# [Extract to read]

Contextual User Interfaces on the Web


It is ironic that it took web UIs so long to discover the elegance and simplicity of context. Since its dawn, HTML lacked the sophisticated widgets that are present on the desktop and web UIs were always considered more primitive and slow. Contextual, AJAX-based UIs actually seem faster because they do not reveal all possible choices to the user. Instead they focus on surfacing just the bits that are necessary and then surfacing more based on user gestures.

A good example of context-based UIs can be found in modern video players. The controls in these apps are hidden until the user moves the mouse over the player. Depicted below is the player from Vimeo.

Another typical element of contextual UI is modal DHTML dialogs. Regular modal dialogs are annoying to the user, but the modal DHTML ones work great because they bring the actions into the spotlight. For example, the dialog below comes up when the user clicks on Embed option in the screen above.

Note the contextual options in the screen above. The user can either preview the video or customize its look. Neither of these options are required so they appear as closed off toggles. If the user decides to explore the option, the toggle simply expands as shown below.

Another important breakthrough in the contextual UI approach is the realization that function is more important than design. The famous Apple mantra that design is the function is true, but not everyone can design like Apple. Lots of web sites in the nineties ended up with designs that were overwhelming and needlessly flashy. Those designs paid more attention to colors and forms than to the function. The new UIs are different, because a lot of them are purposely plain. They favor CSS over images, and focus on function and context instead of knock-out looks.

Lots of companies got the context bug. Flickr, Digg, and 37 Signals are just a few that use contextual interfaces. Our next example comes from the literary social network Shelfari, which developed a contextual UI for interacting with individual books. The remarkable thing about this UI is that it violates a lot of classic principles yet it succeeds in delivering the necessary functions in a contextual and compact way.

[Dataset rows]
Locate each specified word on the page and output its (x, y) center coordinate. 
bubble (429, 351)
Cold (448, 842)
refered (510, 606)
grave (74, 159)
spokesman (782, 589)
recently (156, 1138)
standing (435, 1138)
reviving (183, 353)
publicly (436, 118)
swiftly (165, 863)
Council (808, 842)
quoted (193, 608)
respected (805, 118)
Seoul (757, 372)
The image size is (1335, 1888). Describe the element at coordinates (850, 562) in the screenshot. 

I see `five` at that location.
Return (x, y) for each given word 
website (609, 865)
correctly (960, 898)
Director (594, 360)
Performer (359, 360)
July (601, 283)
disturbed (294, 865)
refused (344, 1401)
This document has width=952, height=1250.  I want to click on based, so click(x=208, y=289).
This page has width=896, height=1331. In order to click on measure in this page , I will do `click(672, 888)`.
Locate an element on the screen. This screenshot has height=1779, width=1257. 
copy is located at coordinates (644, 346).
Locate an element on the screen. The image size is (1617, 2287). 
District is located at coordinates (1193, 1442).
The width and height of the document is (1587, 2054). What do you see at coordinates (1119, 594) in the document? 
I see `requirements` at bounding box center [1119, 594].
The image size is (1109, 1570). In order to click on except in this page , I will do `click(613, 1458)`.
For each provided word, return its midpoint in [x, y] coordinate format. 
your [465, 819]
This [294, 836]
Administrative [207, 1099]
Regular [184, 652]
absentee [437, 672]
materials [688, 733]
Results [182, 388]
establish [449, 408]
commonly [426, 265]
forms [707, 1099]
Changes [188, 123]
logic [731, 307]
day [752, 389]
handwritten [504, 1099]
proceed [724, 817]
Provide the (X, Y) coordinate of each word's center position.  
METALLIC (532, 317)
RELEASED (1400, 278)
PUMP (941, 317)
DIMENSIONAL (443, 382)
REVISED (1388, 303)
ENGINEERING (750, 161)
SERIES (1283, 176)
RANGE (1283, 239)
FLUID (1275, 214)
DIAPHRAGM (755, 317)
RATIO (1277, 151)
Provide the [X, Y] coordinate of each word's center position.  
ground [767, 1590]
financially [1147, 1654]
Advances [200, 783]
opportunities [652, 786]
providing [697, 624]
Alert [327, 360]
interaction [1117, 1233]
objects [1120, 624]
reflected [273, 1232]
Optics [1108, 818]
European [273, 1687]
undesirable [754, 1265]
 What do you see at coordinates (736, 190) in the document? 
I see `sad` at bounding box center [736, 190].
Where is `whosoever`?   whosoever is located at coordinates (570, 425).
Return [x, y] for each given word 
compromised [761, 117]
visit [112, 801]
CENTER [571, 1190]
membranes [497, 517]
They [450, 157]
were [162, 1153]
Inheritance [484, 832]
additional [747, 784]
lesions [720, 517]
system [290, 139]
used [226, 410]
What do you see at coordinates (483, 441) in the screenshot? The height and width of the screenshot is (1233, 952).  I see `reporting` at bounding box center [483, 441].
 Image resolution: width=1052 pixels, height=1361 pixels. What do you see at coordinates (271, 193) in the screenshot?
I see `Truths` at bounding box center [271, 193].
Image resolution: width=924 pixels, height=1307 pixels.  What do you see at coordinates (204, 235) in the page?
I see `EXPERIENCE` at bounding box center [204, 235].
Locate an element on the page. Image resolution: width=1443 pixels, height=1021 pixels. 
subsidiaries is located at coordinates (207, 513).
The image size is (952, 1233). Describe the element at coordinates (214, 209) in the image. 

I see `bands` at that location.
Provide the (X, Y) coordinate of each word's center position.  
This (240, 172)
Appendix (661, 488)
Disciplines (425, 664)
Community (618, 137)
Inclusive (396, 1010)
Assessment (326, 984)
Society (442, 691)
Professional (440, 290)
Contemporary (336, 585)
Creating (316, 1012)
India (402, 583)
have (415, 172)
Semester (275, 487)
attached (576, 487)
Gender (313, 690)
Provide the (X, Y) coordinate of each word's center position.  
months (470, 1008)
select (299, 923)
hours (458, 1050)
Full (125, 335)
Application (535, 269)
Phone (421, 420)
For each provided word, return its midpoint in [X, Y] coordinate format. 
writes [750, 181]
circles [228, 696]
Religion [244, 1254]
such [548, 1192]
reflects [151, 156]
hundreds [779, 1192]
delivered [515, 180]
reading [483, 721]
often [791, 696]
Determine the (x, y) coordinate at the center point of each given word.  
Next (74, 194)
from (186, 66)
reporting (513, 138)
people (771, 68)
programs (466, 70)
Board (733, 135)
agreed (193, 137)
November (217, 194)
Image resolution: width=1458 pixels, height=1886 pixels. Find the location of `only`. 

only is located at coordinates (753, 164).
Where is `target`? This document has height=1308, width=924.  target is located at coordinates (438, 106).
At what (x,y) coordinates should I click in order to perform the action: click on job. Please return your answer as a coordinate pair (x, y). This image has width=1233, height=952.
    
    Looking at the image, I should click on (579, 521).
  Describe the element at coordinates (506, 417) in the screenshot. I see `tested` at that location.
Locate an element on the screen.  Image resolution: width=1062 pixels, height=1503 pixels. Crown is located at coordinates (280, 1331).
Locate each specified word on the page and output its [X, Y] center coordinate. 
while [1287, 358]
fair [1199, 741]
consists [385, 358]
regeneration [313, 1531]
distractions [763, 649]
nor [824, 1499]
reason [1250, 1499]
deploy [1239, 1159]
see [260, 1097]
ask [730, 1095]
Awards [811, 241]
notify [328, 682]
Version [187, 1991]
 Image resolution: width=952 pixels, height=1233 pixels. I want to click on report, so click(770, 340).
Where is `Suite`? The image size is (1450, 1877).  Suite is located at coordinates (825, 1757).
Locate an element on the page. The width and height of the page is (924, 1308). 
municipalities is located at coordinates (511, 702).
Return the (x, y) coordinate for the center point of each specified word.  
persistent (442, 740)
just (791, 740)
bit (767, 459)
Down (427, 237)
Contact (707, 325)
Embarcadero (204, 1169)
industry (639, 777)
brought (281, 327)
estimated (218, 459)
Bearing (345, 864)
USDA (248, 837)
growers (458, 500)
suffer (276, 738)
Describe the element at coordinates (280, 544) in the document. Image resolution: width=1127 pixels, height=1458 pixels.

# [Exercise goal]
In the piece on contextual web interfaces, copy everything from "A good example" down to "as shown below.", substituting "pop-up" for each "modal".

# [Solution below]
A good example of context-based UIs can be found in modern video players. The controls in these apps are hidden until the user moves the mouse over the player. Depicted below is the player from Vimeo.

Another typical element of contextual UI is pop-up DHTML dialogs. Regular pop-up dialogs are annoying to the user, but the pop-up DHTML ones work great because they bring the actions into the spotlight. For example, the dialog below comes up when the user clicks on Embed option in the screen above.

Note the contextual options in the screen above. The user can either preview the video or customize its look. Neither of these options are required so they appear as closed off toggles. If the user decides to explore the option, the toggle simply expands as shown below.